In this connection, using his man's judgment and putting his man's foot down, he refused to allow her to be burdened with the entertaining of guests. For guests they had, especially in the warm, long summers, and usually they were her friends from the city, who were put to camp in tents which they cared for themselves, and where, like true campers, they had also to cook for themselves. Perhaps only in California, where everybody knows camp life, would such a program have been possible. But Daylight's steadfast contention was that his wife should not become cook, waitress, and chambermaid because she did not happen to possess a household of servants. On the other hand, chafing-dish suppers in the big living-room for their camping guests were a common happening, at which times Daylight allotted them their chores and saw that they were performed. For one who stopped only for the night it was different. Likewise it was different with her brother, back from Germany, and again able to sit a horse. On his vacations he became the third in the family, and to him was given the building of the fires, the sweeping, and the washing of the dishes.

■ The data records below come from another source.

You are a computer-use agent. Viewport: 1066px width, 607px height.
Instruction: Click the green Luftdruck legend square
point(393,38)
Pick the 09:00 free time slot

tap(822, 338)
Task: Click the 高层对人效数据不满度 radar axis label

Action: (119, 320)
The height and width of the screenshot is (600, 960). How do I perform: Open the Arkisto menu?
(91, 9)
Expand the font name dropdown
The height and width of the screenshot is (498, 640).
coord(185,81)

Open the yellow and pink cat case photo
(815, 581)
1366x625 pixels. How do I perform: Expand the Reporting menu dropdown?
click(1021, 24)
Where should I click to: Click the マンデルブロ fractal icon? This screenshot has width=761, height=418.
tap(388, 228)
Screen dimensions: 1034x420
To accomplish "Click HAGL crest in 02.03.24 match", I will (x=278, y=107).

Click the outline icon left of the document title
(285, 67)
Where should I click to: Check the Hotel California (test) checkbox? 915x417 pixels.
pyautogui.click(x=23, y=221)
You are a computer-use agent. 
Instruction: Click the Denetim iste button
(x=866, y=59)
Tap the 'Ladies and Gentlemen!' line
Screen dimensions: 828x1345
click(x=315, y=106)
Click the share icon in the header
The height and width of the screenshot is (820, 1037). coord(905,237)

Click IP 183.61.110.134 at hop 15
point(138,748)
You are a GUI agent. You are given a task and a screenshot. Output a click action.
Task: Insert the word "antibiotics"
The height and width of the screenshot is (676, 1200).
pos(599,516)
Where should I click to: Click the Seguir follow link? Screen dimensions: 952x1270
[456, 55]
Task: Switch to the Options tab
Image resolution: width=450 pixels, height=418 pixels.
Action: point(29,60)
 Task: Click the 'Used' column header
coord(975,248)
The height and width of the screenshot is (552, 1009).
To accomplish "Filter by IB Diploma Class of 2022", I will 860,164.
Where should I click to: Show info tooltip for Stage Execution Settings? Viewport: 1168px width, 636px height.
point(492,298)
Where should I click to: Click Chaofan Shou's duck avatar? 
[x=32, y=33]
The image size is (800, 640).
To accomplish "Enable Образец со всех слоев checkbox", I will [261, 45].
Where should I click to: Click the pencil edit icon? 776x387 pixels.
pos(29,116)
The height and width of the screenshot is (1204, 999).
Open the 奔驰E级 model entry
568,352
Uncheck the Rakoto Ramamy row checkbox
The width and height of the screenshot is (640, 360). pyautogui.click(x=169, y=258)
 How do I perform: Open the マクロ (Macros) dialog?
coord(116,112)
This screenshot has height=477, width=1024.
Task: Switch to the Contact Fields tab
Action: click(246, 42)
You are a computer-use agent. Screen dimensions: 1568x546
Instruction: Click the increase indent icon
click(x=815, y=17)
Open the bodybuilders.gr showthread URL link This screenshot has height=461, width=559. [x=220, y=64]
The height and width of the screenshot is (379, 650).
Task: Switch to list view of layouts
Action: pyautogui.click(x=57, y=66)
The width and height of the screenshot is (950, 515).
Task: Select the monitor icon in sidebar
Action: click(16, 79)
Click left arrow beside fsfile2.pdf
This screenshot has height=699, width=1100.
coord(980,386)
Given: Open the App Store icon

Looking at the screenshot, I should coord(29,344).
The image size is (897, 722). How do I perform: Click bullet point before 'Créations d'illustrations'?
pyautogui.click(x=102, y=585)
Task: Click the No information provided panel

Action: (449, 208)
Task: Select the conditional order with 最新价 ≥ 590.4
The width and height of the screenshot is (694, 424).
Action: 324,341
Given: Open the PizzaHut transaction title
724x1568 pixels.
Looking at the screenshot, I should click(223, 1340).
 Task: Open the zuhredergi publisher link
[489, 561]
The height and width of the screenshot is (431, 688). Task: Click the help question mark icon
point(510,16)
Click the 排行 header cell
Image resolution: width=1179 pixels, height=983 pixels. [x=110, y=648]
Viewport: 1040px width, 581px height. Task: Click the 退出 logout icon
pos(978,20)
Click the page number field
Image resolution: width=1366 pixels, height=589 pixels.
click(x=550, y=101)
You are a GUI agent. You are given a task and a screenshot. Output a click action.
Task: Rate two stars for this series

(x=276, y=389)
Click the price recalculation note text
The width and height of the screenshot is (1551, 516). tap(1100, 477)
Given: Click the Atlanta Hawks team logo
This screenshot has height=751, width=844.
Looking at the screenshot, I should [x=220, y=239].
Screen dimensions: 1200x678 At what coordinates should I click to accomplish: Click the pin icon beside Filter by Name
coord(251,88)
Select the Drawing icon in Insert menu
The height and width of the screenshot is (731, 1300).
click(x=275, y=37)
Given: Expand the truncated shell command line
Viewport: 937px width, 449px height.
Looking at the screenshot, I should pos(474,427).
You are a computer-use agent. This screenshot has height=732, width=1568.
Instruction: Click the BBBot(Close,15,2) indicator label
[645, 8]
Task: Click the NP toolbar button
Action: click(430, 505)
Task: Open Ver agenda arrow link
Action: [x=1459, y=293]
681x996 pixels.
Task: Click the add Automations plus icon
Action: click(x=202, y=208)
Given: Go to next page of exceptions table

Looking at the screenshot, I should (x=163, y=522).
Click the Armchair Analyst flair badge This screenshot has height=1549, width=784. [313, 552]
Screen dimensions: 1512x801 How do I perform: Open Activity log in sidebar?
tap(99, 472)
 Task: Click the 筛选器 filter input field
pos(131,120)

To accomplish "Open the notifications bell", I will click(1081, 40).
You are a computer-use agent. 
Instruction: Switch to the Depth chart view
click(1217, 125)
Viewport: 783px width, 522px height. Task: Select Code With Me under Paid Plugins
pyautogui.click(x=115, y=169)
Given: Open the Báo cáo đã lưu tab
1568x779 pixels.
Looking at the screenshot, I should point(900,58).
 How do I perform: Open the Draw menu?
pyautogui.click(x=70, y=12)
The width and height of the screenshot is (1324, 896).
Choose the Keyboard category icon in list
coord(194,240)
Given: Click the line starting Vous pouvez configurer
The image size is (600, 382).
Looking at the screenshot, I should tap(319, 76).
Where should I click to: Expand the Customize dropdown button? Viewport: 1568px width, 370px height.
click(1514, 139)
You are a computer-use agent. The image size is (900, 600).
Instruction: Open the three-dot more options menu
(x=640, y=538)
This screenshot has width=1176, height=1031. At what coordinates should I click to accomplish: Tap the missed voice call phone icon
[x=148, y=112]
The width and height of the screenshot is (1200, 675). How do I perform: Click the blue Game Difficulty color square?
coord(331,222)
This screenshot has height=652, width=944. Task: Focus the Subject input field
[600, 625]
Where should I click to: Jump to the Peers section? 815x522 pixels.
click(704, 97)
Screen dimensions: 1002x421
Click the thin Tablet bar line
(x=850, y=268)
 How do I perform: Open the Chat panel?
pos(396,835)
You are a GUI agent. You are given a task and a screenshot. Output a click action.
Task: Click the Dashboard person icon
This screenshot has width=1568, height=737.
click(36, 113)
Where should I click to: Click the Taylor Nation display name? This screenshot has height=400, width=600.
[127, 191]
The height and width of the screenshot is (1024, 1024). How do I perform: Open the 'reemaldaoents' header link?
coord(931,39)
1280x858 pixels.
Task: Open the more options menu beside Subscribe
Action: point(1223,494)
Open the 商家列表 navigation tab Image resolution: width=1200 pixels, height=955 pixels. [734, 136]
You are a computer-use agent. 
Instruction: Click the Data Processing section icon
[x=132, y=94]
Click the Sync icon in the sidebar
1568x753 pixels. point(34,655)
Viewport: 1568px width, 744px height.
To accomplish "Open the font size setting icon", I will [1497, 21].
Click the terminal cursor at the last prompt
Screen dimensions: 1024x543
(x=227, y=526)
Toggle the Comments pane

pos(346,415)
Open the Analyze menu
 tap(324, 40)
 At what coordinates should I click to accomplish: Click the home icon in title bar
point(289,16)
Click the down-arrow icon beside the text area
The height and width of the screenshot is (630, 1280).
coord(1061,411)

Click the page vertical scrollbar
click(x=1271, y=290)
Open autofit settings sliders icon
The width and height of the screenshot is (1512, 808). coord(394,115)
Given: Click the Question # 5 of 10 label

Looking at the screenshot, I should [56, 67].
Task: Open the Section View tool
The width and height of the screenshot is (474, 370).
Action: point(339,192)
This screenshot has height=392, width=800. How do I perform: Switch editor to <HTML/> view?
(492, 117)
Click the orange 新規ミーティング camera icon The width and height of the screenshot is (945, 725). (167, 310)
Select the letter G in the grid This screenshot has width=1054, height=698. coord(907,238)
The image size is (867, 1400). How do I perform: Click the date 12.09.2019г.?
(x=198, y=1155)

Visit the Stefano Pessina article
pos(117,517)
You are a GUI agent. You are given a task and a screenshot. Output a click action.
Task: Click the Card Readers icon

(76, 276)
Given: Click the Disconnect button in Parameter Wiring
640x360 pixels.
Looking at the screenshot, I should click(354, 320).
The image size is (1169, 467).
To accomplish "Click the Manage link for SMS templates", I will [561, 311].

Daylight devoted himself to the lightening of Dede's labors, and it was her brother who incited him to utilize the splendid water-power of the ranch that was running to waste. It required Daylight's breaking of extra horses to pay for the materials, and the brother devoted a three weeks' vacation to assisting, and together they installed a Pelting wheel. Besides sawing wood and turning his lathe and grindstone, Daylight connected the power with the churn; but his great triumph was when he put his arm around Dede's waist and led her out to inspect a washing-machine, run by the Pelton wheel, which really worked and really washed clothes.

Dede and Ferguson, between them, after a patient struggle, taught Daylight poetry, so that in the end he might have been often seen, sitting slack in the saddle and dropping down the mountain trails through the sun-flecked woods, chanting aloud Kipling's "Tomlinson," or, when sharpening his ax, singing into the whirling grindstone Henley's "Song of the Sword." Not that he ever became consummately literary in the way his two teachers were. Beyond "Fra Lippo Lippi" and "Caliban and Setebos," he found nothing in Browning, while George Meredith was ever his despair. It was of his own initiative, however, that he invested in a violin, and practised so assiduously that in time he and Dede beguiled many a happy hour playing together after night had fallen.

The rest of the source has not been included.